Ludendorff, North Yankton is where the prologue of Grand Theft Auto V takes place. You're there to steal some cash and then things go sideways, setting in motion the game's main events nine years later. The town is sort of an after thought, in other words, with lots of low-res textures and missing stuff. That's kind of what makes it great though.

Unlike the rest of the game, the action in North Yankton is extremely linear. There's no veering off the beaten path unless you want to incur a "mission failed" screen. Rockstar has taken the player there to set the scene and lay out some backstory, not to watch them then go off to the far side of town and break some shit. As the latest Boundary Break video shows, this meant the studio didnt't have a reason to full flesh out the snowy, back-country town.

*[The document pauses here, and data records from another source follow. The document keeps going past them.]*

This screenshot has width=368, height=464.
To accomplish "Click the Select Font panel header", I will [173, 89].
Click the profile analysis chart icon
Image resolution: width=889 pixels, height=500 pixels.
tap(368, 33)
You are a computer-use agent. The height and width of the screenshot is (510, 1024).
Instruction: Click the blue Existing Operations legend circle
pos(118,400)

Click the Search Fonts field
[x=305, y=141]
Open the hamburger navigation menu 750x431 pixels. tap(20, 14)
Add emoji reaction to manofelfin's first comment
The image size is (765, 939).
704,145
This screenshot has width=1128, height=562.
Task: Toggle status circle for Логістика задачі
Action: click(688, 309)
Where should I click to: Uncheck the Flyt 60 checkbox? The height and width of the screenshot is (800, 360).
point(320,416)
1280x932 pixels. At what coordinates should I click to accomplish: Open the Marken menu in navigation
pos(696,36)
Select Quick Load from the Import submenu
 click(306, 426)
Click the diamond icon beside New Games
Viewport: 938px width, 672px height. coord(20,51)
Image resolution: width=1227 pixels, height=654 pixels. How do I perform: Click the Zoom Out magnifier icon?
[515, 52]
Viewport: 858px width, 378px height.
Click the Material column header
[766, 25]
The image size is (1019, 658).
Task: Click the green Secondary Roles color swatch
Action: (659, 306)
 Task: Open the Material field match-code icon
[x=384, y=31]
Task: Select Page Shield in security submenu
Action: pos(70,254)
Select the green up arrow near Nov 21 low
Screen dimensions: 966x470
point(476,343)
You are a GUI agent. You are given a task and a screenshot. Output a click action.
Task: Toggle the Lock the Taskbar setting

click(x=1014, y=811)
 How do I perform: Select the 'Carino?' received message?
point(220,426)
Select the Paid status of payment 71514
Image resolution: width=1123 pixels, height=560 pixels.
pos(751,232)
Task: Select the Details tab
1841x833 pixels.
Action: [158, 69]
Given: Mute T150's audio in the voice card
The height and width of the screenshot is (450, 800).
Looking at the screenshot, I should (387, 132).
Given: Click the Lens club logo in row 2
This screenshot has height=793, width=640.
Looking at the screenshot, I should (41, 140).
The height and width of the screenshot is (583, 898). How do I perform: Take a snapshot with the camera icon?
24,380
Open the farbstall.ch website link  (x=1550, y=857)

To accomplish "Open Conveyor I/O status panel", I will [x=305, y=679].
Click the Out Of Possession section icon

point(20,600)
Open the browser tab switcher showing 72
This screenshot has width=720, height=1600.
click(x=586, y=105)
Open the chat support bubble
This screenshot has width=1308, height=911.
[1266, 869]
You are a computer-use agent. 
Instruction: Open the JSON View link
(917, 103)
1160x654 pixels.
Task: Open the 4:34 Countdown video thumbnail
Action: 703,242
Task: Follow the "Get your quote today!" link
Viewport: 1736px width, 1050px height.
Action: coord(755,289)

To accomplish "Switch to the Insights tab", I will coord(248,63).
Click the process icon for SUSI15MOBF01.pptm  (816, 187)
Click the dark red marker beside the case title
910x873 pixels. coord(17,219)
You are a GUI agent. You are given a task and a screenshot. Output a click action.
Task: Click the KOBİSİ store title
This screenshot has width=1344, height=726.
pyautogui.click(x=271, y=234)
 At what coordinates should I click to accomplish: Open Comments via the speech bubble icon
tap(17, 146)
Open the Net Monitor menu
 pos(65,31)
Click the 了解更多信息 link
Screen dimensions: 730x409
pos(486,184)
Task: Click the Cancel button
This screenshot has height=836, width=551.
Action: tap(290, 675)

Not only is some stuff missing, but most of the buildings are extremely limited — just a few flat textures turned into boxes. One housing complex even has the side of another building, windows and all, for a roof. It all comes together to give the feel of a Hollywood studio lot where flashy films are made out of cheap props and sets that fall short when given proper scrutiny.

For a game like GTA V, however, that gives North Yankton a certain sort of special charm. Los Santos is a sprawling metropolis full of lights, people, and any number of details you probably wouldn't even notice unless you'd played it for hundreds of hours (something many people clearly have done since the game remains an annual best-seller). North Yankton, on the other hand, looks like and HD mod for the original Max Payne.

I mean, look at this poor Christmas tree ripped straight out of a 1983 Polaroid. It's almost viscerally anti-GTA in its cheapness and I love it because of that. As YouTuber Shesez points out in his video detailing the environment with a god-mode camera, the tree is meant to look 3D but isn't.

Rockstar bent the image of it so it tracks with your eyes as you move by the window, but blow through the wall as he does and it turns out to just be a flat texture in an empty room. No presents wrapped for the holiday. No warm milk and cookies. No family arguing over what to watch on the TV. Just a dark room with a blurry image of frosted Christmas lights.

In a way the incompleteness of town helps contrast it with the cities the GTA series is famous for. If the way to capture the look and feel of a city is in how you layer hundreds of anonymous faces, cars, side-conversations, and generic facades on top of one another, then the way to capture the soul of a snowy, deserted small town is in crudely clobbering together a main street complete with its own vestigial movie theatre and way too many bars for the size of the local population.

Usually we think of games in terms of what they have — a day and night cycle? online multiplayer? dialogue trees? — and that's certainly the case with a series that's come to define what it means to be a sandbox game. What I appreciate about North Yankton, especially the one explore in the latest Boundary Break, is how empty, quiet and desolate it is. Sometimes what a game lacks, or at least appears to, can be as important in crafting a narrative mood as anything else.

There's other stuff in North Yankton that's a little more exotic, including an alien model encased in an icy river. Shesez also explores Los Santos as well and explains some of the magic behind how Rockstar used ingenuous shortcuts to do all the heavy lifting required to render a city as life-liked and believable as GTA V's caricature of Los Angels. You should really watch the whole thing.


Comments

    Gotta say that was actually pretty cool and I liked the technical overview of the object priority load.

      I think that video gets things a little off.

      I don't think it's 'priority loading' as that guy calls it, it looks like geometry culling. The resulting effect sounds similar, but is actually pretty different.

      The items (bed, tables, etc) were most likely loaded when the player got closer to the house, or when entering the house. Instead, the items were simply hidden so the game engine doesn't have to do calculations on them since they can't be seen anyway. It's not until the camera goes far enough through the wall that it realizes it should show the items in the room, so it un-hides them and they all suddenly appear.

      Culling is typically used in a few different ways in all 3D games, and I certainly don't know all of them. In this case I am guessing, going through the wall was either a portal, or Z depth cull. Another method for example is frustum culling, which does the same thing but to triangles (which all 3D objects are made of) that are outside of the view area (off the screen edges). But there are other methods, however I don't really know what they are.